Ethereum has a dynamic gas limit, a market governed by the miners. Does the block difficulty change if the gas limit is changed? For example with an increased gas limit from 3 million GAS to 6 million GAS, would the block difficulty increase, or is the miner reward adjusted, or how is the crypto economic game theory balanced for different gas limits?
1 Answer
No.
Currently, difficulty is computed as:
adj_factor = max(1 - ((timestamp - parent.timestamp) // 10), -99)
child_diff = int(max(parent.difficulty + (parent.difficulty // BLOCK_DIFF_FACTOR) * adj_factor, min(parent.difficulty, MIN_DIFF)))
As you can see, there is nothing about gas in the formulas.
A Metropolis EIP to adjust the difficulty also does not involve gas:
adj_factor = max((2 if len(parent.uncles) else 1) - ((timestamp - parent.timestamp) // 9), -99)
The block gas limit in Ethereum is similar to the blocksize in Bitcoin, and has similar game theory.

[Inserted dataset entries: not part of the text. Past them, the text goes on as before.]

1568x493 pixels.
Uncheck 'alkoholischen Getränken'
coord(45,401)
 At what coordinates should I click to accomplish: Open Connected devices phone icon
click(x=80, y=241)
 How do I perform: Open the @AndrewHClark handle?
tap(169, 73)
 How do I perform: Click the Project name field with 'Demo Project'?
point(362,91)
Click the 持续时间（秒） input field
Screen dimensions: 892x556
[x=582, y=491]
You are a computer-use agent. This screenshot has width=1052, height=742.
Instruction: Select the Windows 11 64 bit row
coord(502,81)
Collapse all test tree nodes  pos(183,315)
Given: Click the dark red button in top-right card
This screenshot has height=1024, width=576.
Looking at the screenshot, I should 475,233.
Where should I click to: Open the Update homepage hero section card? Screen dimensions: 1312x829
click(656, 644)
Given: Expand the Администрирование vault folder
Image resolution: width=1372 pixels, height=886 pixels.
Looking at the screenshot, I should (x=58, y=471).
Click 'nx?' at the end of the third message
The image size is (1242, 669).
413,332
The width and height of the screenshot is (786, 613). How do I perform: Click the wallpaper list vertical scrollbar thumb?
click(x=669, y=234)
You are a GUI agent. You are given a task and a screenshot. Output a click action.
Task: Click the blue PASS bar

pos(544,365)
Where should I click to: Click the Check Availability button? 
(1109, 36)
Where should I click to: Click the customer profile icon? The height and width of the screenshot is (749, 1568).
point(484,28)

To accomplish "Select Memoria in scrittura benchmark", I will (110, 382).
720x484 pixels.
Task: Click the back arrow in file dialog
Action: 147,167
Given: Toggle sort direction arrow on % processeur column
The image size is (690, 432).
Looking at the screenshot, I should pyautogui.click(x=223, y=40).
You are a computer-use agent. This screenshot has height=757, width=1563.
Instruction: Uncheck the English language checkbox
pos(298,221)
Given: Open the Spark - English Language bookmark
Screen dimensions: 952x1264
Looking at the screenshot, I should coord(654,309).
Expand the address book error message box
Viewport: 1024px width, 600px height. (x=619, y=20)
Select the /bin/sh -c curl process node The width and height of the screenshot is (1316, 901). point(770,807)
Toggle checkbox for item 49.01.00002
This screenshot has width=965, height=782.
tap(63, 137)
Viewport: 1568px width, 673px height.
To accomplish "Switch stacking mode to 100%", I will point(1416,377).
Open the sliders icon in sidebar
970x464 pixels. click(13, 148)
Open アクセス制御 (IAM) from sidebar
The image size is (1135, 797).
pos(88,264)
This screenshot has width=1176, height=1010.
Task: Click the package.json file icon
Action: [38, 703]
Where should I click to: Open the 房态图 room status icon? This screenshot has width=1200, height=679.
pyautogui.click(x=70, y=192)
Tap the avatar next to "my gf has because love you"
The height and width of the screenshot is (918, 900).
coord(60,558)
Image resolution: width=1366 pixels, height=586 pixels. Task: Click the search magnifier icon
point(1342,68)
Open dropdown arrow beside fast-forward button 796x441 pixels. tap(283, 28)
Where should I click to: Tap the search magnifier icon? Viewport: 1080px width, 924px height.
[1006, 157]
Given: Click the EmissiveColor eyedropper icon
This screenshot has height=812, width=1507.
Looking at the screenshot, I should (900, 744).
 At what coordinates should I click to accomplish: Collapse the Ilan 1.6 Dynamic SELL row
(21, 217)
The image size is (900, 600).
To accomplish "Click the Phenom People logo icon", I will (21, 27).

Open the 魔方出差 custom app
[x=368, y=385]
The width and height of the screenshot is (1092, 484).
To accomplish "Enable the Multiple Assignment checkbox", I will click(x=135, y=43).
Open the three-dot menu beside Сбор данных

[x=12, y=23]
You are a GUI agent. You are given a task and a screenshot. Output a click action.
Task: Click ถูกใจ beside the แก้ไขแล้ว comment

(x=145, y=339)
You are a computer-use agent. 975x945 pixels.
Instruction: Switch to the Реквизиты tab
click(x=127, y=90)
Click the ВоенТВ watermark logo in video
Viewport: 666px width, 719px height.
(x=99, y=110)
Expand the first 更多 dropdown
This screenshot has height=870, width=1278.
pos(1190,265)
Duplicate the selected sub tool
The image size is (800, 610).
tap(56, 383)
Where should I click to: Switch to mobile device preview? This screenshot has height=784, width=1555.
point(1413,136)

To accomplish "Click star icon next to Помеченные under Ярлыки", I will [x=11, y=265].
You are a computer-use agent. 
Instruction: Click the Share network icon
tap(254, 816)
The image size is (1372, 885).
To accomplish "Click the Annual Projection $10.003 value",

Basically, higher block gas limits mean a miner can include more transactions in a block and thus collect more fees. But larger blocks take more time to propagate in the network, increasing the chance that one won't be the "winning" miner. Ethereum also implements some GHOST: basically the added rule that "runner-up" miners still get their blocks included in the blockchain as uncle-blocks and still get a portion of the mining reward. So the analysis isn't as clear-cut as winning/losing the block reward and see https://blog.ethereum.org/2016/10/31/uncle-rate-transaction-fee-analysis for more analysis such as:
In Ethereum’s current environment, block rewards are 5 ETH and will stay that way until the algorithm is changed. Accepting 1 million gas means a 1.86% chance of the block becoming an uncle. Fortunately, Ethereum’s uncle mechanism has a happy side effect here: the average uncle reward is recently around 3.2 ETH, so 1 million gas only means a 1.86% chance of putting 1.8 ETH at risk, ie. an expected loss of 0.033 ETH and not 0.093 as would be the case without an uncle mechanism.